SET PROBLEM A
Reproduce word for word the passage of the mailing list reply on interning that begins with the words containing "Alessandro Colomba <acolomba@xxxxxxxxx>" and ends with "as long as a)".

DOCUMENT SECTION
Alessandro Colomba <acolomba@xxxxxxxxx> writes:
>>From what I understand, you are saying that the intern function would
> afford two properties:
>
> a) deserialized interned objects would belong to the same type even
> after a restart, and
The idea is to intern the *types*, not the instances, though you can, of
course, do that too (see below).
> b) identical deserialized interned objects would become the very same
> object, even after a restart.
Correct.
> I can imagine scenarios in which I would happily give up b) in
> exchange for not having to intern objects explicitly, as long as a)
> were transparently available.
I'd envisage all types to be interned automatically, so you won't have
to specify anything.
> Then, if one also wanted property b) on some objects (e.g. a shopping
> cart), one could take care to intern it.

SET PROBLEM B
Rewrite the entries from the line containing "Click the message" through the line containing "(x=283, y=113)", substituting "side panel" for "sidebar" and leaving everything else in those lines unchanged.

EXTRACTED ENTRIES
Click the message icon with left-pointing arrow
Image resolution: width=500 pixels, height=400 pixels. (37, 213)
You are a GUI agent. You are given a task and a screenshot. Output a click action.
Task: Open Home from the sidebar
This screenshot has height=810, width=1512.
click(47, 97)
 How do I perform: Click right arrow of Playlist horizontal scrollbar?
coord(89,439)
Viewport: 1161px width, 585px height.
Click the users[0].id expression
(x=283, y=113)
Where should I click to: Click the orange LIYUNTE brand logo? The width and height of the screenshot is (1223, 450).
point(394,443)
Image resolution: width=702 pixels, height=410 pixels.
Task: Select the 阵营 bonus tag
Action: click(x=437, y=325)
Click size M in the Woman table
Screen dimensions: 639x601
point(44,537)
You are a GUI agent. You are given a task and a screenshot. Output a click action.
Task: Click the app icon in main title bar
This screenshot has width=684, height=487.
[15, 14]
---
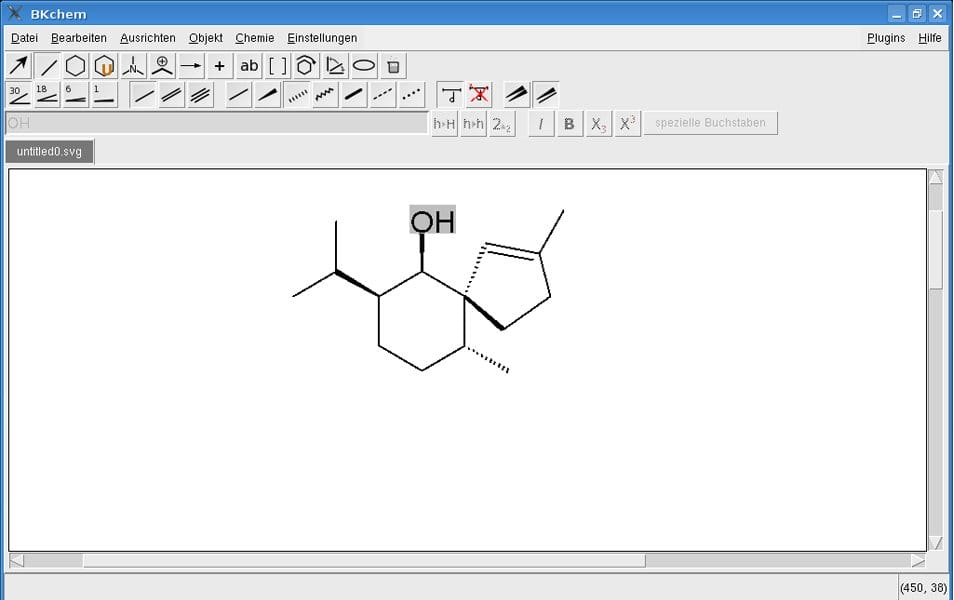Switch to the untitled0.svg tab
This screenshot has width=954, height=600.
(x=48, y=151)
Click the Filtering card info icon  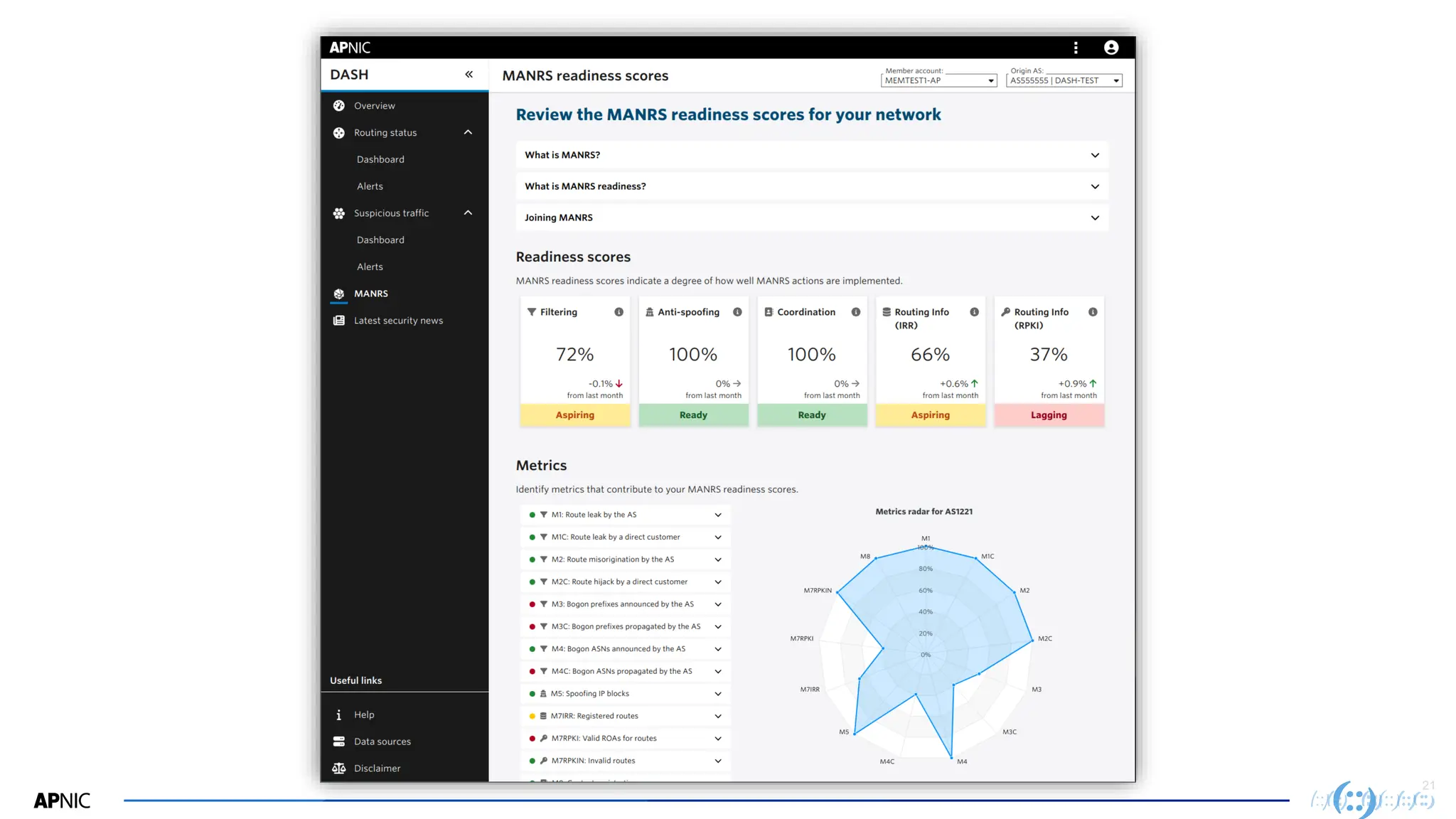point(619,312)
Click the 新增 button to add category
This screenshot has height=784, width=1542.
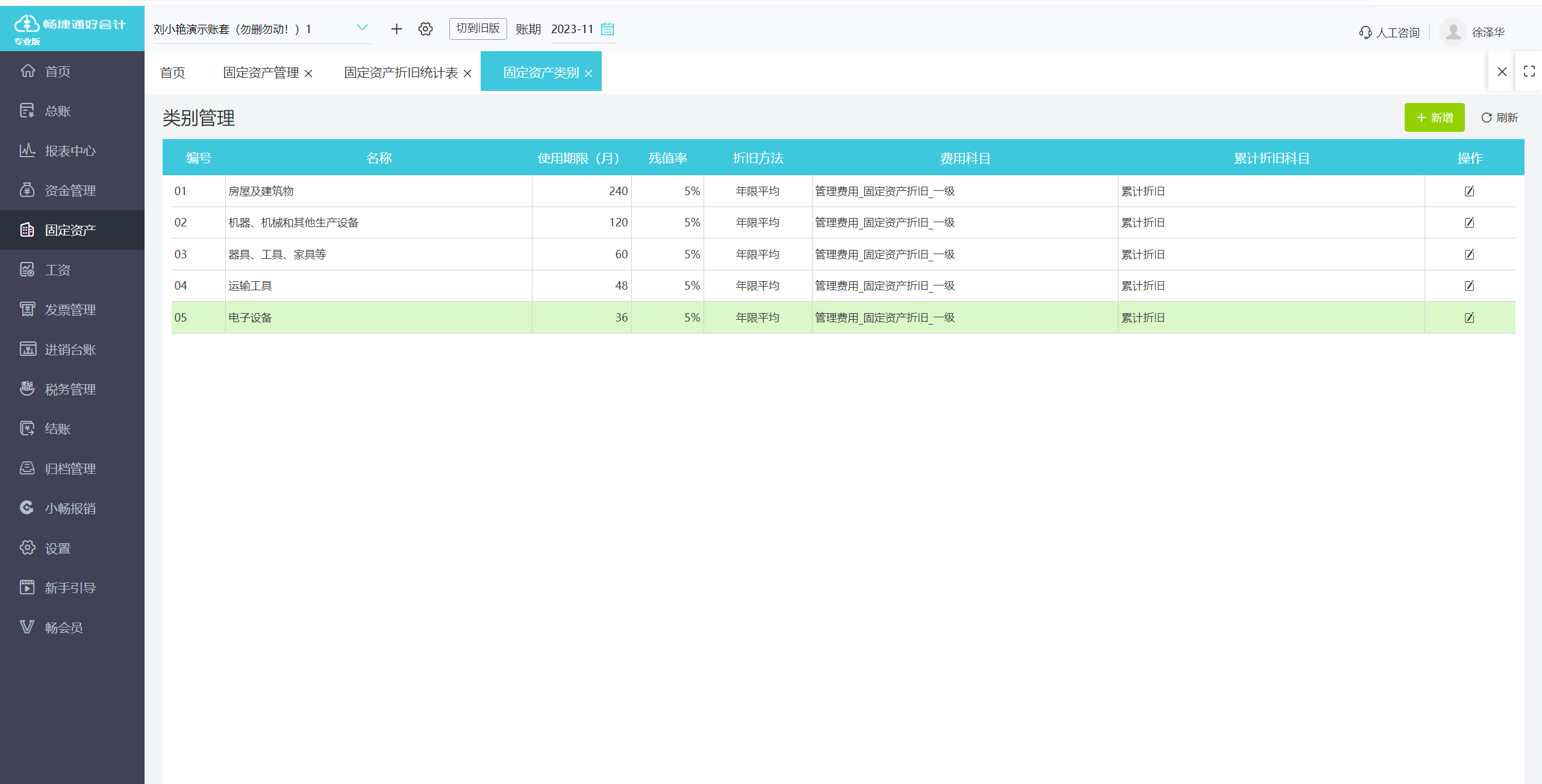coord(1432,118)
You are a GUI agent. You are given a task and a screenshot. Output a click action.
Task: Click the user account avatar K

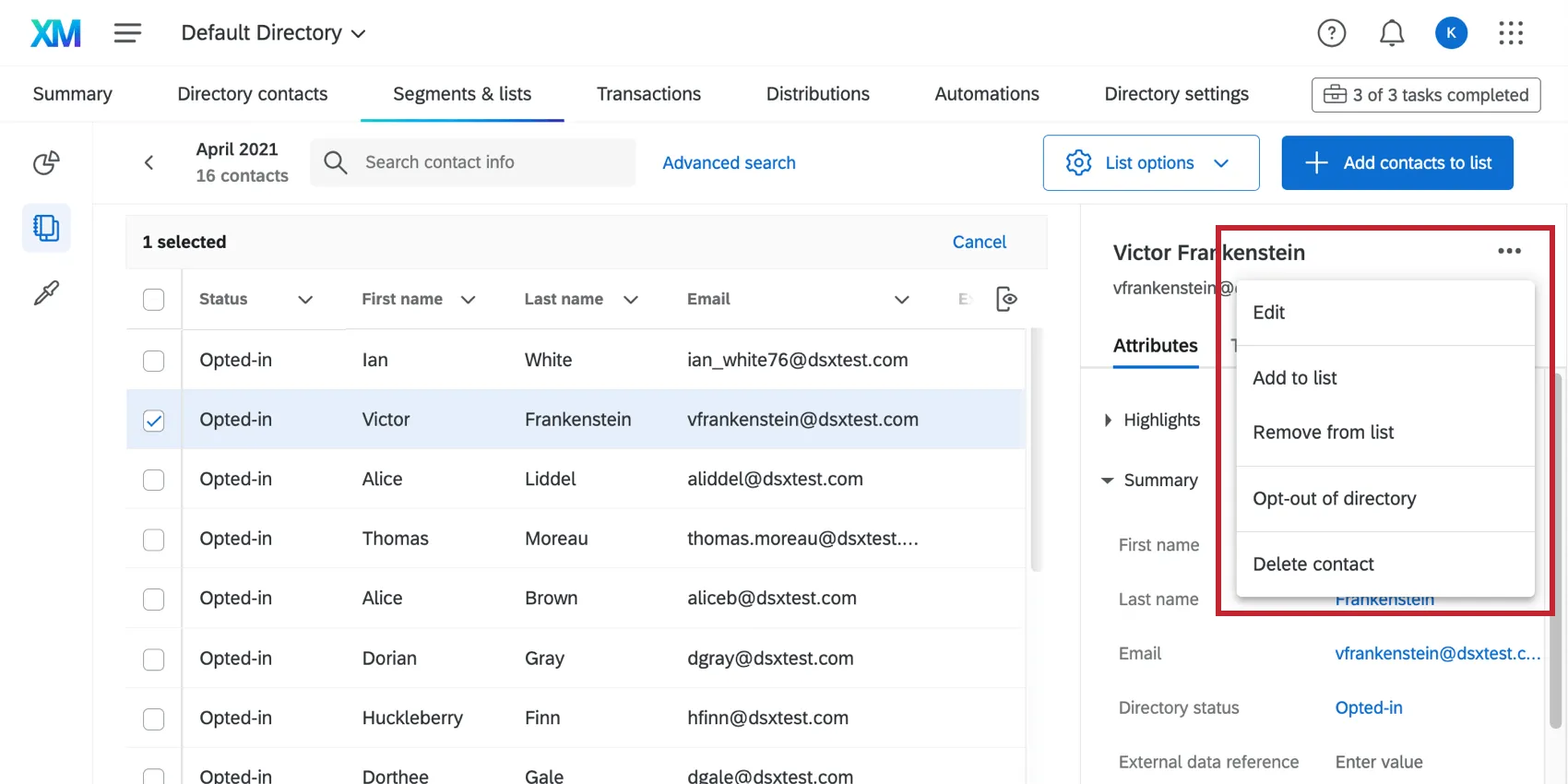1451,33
---
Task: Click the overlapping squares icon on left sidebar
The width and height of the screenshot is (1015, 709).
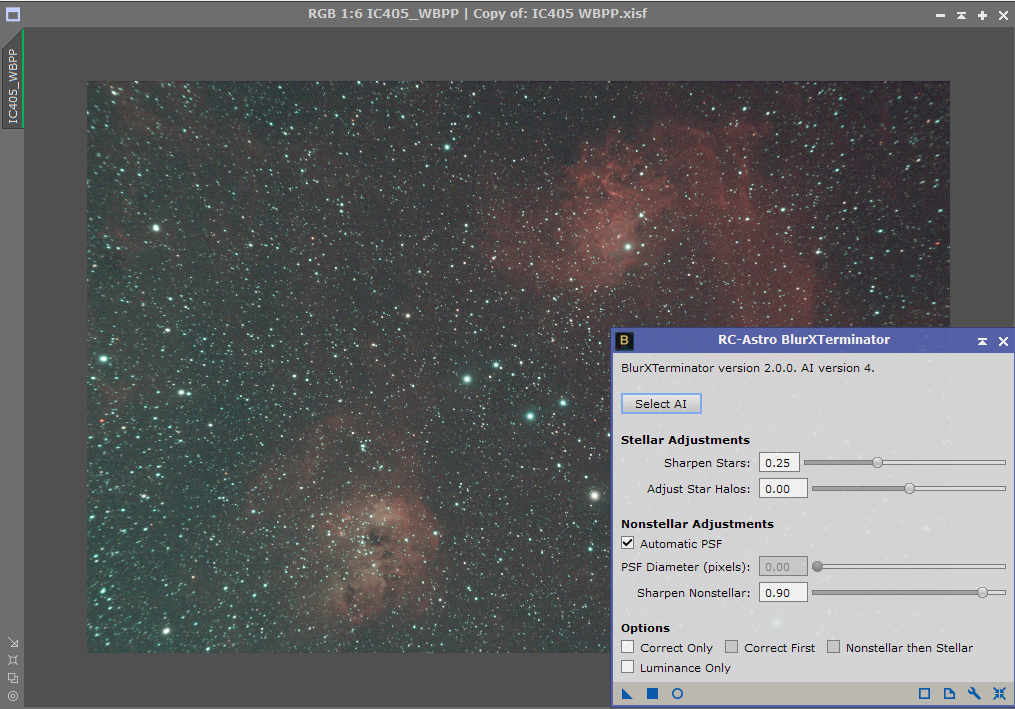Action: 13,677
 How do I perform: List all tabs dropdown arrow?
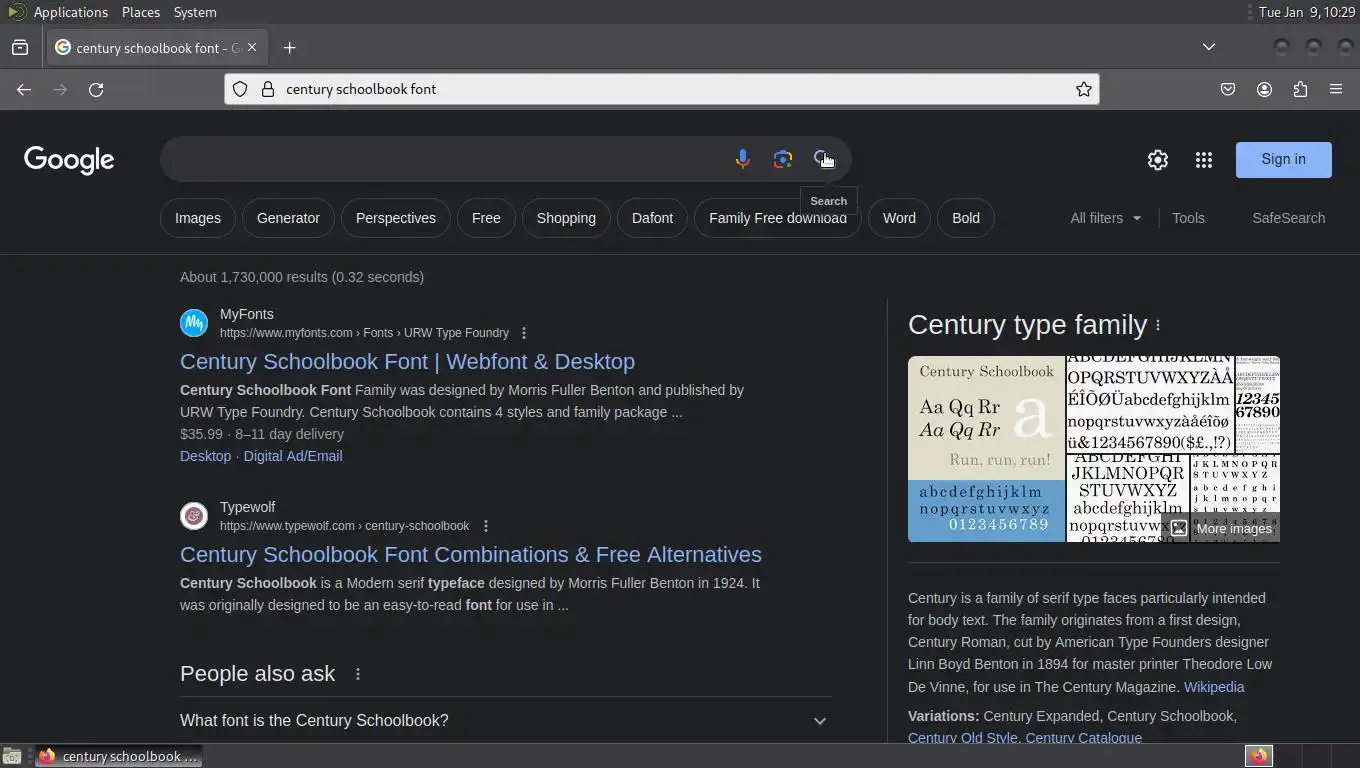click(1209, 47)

CORRECT ANSWER A
Alessandro Colomba <acolomba@xxxxxxxxx> writes:
>>From what I understand, you are saying that the intern function would
> afford two properties:
>
> a) deserialized interned objects would belong to the same type even
> after a restart, and
The idea is to intern the *types*, not the instances, though you can, of
course, do that too (see below).
> b) identical deserialized interned objects would become the very same
> object, even after a restart.
Correct.
> I can imagine scenarios in which I would happily give up b) in
> exchange for not having to intern objects explicitly, as long as a)

CORRECT ANSWER B
Click the message icon with left-pointing arrow
Image resolution: width=500 pixels, height=400 pixels. (37, 213)
You are a GUI agent. You are given a task and a screenshot. Output a click action.
Task: Open Home from the side panel
This screenshot has height=810, width=1512.
click(47, 97)
 How do I perform: Click right arrow of Playlist horizontal scrollbar?
coord(89,439)
Viewport: 1161px width, 585px height.
Click the users[0].id expression
(x=283, y=113)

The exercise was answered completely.